Here, the Government and the Commodities defendants intend to settle for $14.9 million — an amount for which the *311Government may seek to hold DIBCO liable. Even though DIBCO seeks no compensation, it could appropriately intervene as a defendant to challenge the settlement amount for which it might be responsible, so long as it satisfies the requirements for intervention set forth in Rule 24(a)(2). A case such as this one, however rare it may be, is paradigmatic of an appropriate instance in which to permit a party to intervene as a defendant in a condemnation proceeding where that party is not a eon-demnee.
Having determined that independent jurisdiction is immaterial to our consideration of DIBCO’s motion to intervene as of right, I turn now to the relevant analysis pursuant to Fed.R.Civ.P. 24(a)(2). In order to intervene as of right pursuant to Rule 24(a)(2), DIBCO had to establish: (1) the timeliness of its application to intervene; (2) a substantial legal interest in the Commodities/Lubienski condemnation cases; (3) impairment of its ability to protect that interest in the absence of intervention; and (4) inadequate representation of that interest by parties already before the court. Michigan State AFL-CIO v. Miller, 103 F.3d 1240, 1245 (6th Cir.1997) (citations omitted). The condemnation actions at issue were filed in 1996; DIBCO did not move to intervene until 2001. The district court found that DIBCO’s motion to intervene was untimely and denied its motion to intervene as of right on that basis. The district court’s timeliness decision is reviewed for an abuse of discretion. Grubbs v. Norris, 870 F.2d 343, 345 (6th Cir.1989).

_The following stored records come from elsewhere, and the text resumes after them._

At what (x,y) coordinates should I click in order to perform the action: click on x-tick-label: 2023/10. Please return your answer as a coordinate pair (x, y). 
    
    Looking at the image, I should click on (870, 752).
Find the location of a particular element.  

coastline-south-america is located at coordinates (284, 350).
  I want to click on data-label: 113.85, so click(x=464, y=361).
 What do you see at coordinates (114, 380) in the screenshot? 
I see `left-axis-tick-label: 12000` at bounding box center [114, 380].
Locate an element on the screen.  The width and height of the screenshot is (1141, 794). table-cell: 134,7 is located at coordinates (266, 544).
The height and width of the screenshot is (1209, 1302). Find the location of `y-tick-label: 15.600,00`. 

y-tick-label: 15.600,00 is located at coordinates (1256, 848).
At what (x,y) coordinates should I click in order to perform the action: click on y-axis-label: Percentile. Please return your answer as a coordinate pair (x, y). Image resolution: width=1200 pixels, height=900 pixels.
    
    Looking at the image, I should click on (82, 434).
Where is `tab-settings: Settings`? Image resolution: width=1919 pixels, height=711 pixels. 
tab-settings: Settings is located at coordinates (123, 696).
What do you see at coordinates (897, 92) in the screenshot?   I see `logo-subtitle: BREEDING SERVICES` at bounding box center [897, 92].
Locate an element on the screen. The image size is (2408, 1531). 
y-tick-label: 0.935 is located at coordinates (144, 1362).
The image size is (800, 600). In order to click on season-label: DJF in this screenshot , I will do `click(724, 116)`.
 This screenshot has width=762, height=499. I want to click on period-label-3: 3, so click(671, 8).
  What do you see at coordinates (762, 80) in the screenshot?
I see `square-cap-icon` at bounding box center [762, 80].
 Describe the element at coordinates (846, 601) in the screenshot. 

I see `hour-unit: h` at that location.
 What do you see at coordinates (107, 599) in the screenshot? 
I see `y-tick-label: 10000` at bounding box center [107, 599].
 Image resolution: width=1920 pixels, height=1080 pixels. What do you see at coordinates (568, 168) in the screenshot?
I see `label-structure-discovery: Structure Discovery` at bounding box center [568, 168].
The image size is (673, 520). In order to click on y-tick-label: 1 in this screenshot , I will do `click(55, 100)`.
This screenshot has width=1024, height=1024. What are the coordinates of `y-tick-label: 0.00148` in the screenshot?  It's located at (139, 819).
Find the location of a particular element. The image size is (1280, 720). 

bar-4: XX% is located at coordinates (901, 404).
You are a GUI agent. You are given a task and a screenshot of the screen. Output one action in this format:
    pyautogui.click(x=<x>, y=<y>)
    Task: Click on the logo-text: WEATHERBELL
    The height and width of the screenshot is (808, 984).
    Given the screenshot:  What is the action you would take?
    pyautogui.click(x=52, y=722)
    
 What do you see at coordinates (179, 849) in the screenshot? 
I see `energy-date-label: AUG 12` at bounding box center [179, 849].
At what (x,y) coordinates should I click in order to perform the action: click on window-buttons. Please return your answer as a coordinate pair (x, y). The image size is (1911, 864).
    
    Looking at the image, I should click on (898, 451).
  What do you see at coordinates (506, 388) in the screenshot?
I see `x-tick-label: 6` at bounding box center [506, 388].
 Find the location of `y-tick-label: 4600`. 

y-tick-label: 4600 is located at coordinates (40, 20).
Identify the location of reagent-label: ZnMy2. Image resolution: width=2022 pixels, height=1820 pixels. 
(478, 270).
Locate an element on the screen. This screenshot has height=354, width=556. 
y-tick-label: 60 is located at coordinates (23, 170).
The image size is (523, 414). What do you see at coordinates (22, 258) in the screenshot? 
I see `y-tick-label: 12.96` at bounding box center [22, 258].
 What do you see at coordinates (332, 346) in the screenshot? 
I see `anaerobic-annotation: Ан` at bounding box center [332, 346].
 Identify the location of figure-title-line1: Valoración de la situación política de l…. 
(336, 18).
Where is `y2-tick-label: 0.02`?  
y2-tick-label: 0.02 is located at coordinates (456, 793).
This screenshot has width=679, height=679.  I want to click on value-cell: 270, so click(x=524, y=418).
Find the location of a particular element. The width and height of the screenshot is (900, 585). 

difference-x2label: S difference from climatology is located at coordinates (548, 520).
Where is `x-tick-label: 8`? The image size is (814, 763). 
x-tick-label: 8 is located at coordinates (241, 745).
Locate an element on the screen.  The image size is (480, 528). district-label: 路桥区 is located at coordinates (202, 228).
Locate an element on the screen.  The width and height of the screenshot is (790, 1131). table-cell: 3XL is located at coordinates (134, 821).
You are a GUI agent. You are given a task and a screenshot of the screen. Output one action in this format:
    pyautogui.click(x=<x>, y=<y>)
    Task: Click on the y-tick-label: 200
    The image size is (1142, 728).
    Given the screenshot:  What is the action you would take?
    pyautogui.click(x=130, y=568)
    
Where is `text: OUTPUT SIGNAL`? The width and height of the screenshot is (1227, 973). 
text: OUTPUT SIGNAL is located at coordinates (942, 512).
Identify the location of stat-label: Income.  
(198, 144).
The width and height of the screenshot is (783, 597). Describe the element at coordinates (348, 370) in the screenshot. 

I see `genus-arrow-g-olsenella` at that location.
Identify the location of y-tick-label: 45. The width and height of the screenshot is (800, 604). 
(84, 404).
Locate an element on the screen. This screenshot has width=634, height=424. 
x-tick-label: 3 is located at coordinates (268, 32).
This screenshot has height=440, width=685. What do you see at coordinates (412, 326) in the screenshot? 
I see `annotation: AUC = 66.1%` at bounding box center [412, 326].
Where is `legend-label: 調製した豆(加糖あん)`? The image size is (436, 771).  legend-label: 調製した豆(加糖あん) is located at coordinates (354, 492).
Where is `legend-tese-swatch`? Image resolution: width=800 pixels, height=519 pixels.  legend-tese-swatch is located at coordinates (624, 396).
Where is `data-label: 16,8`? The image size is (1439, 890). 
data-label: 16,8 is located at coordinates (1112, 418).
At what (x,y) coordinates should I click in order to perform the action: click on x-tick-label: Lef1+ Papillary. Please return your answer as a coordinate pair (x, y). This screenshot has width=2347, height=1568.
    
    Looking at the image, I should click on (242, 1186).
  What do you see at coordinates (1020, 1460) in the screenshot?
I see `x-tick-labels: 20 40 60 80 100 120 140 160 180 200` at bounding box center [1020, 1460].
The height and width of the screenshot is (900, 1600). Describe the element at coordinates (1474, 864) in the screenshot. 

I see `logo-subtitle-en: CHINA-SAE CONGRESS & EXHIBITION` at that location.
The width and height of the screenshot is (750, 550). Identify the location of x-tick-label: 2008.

The timeliness prong of Rule 24(a)(2) requires the movant to file its motion to intervene promptly after discovery of its interest in the litigation. United States v. Tennessee, 260 F.3d 587, 594 (6th Cir.2001). DIBCO contends that its responsibility to timely intervene arose on November 15, 2001, when it learned the amount of the Commodities defendants’ recent settlement with the Government — that is, when DIBCO learned the amount of its potential liability pursuant to the MOA. The district court, however, properly concluded that DIBCO should have moved to intervene within a reasonable period after December 12, 1996, which is when DIBCO received notice that the first two condemnation suits had been filed. In short, 1996 was when DIBCO learned of the fact of its potential liability under the MOA. It should have intervened then, and not waited until it learned the amoimt of that potential liability in 2001. See Stotts v. Memphis Fire Dep’t, 679 F.2d 579, 584 & n. 3 (6th Cir.1982) (applicants for intervention “should have attempted to intervene when they first became aware of the action, rather than adopting a ‘wait-and-see’ approach.”).
Accordingly, the district court did not abuse its discretion in finding DIBCO’s motion to intervene untimely. Although I would find that DIBCO — as the potential remunerator for the hefty $14.9 settlement reached between the Government and the Commodities defendants — easily satisfies the remaining requirements for intervention, the untimeliness of its motion is fatal. I would therefore affirm the district court’s denial of DIBCO’s motion to intervene on that basis alone.